■ **Written exercise**
Count the lines in the items that contain the word "blue", and give only the number.

■ **Records provided**
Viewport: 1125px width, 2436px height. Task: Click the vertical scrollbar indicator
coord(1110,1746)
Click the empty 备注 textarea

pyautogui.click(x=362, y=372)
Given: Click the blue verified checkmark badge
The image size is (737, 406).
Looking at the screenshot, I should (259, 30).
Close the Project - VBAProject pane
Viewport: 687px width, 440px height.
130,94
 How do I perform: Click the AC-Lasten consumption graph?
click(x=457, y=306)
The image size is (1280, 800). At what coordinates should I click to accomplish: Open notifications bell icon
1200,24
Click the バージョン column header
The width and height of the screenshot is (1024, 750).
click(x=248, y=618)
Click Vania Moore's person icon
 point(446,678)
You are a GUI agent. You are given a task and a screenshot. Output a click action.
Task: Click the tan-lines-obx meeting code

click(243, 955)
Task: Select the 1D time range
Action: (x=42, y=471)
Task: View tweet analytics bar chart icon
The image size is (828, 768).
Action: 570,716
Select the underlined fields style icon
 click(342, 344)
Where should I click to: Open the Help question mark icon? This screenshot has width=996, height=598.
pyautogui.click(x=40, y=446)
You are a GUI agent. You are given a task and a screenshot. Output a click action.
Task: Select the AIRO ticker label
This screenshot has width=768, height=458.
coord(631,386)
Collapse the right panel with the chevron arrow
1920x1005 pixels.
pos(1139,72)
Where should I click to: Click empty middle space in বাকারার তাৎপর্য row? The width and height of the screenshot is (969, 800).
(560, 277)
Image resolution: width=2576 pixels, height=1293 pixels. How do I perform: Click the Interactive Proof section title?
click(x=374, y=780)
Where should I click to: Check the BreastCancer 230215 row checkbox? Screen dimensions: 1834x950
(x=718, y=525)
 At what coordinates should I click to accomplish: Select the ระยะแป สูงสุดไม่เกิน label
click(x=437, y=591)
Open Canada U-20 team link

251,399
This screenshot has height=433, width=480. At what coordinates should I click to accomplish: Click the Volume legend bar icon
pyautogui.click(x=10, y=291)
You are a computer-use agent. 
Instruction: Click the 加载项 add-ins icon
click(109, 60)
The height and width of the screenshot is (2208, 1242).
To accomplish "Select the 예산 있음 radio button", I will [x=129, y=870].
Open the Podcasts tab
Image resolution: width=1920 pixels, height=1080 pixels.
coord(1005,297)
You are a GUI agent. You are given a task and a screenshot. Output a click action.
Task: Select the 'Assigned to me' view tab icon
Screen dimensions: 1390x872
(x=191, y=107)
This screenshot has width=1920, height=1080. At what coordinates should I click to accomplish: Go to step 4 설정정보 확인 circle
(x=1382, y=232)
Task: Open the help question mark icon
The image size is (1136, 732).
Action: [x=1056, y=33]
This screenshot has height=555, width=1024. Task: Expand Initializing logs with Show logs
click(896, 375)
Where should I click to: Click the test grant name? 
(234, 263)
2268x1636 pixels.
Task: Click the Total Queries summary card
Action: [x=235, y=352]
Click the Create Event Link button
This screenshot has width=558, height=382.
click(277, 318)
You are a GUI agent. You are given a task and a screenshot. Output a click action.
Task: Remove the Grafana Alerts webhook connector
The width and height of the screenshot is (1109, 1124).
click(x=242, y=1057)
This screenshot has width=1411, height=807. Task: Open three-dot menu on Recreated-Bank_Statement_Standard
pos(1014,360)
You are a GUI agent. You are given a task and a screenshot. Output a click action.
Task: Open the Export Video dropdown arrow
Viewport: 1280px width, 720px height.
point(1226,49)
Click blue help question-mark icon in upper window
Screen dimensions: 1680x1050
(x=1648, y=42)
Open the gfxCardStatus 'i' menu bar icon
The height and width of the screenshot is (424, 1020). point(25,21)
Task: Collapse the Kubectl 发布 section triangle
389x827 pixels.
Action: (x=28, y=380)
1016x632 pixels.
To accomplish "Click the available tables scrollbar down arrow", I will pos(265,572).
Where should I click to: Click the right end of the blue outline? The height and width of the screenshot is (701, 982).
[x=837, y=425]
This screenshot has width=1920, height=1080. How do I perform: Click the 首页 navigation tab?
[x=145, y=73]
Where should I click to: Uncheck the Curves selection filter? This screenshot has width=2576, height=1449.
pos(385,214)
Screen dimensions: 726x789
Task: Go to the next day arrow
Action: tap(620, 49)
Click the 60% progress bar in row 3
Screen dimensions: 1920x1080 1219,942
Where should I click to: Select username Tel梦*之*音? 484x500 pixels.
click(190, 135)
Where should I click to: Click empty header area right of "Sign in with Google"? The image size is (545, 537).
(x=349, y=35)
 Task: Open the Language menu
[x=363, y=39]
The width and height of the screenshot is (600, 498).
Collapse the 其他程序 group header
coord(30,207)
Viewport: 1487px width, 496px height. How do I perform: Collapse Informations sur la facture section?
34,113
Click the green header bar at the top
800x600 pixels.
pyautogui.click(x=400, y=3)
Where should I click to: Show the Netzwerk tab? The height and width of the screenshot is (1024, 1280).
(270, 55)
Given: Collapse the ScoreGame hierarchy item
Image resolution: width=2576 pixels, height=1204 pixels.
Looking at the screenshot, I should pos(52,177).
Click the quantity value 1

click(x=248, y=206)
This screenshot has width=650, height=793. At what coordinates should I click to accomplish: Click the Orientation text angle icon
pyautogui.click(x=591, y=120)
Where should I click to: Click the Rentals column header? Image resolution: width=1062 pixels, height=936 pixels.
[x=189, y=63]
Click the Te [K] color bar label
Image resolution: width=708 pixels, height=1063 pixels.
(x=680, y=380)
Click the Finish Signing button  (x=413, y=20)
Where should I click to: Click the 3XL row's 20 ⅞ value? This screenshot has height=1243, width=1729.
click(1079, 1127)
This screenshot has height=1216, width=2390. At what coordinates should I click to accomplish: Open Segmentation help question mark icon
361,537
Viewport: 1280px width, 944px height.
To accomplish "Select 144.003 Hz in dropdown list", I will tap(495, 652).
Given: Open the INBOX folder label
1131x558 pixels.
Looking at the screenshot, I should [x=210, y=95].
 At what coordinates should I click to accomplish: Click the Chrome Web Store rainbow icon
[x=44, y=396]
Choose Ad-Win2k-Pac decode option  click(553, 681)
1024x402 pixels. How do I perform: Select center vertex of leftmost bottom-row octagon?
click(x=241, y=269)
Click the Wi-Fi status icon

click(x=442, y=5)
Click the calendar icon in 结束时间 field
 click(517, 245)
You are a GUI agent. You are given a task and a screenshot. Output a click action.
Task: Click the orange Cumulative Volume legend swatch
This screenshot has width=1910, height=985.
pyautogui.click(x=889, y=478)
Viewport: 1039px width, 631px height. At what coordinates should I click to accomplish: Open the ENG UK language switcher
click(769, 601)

■ **Task result**
3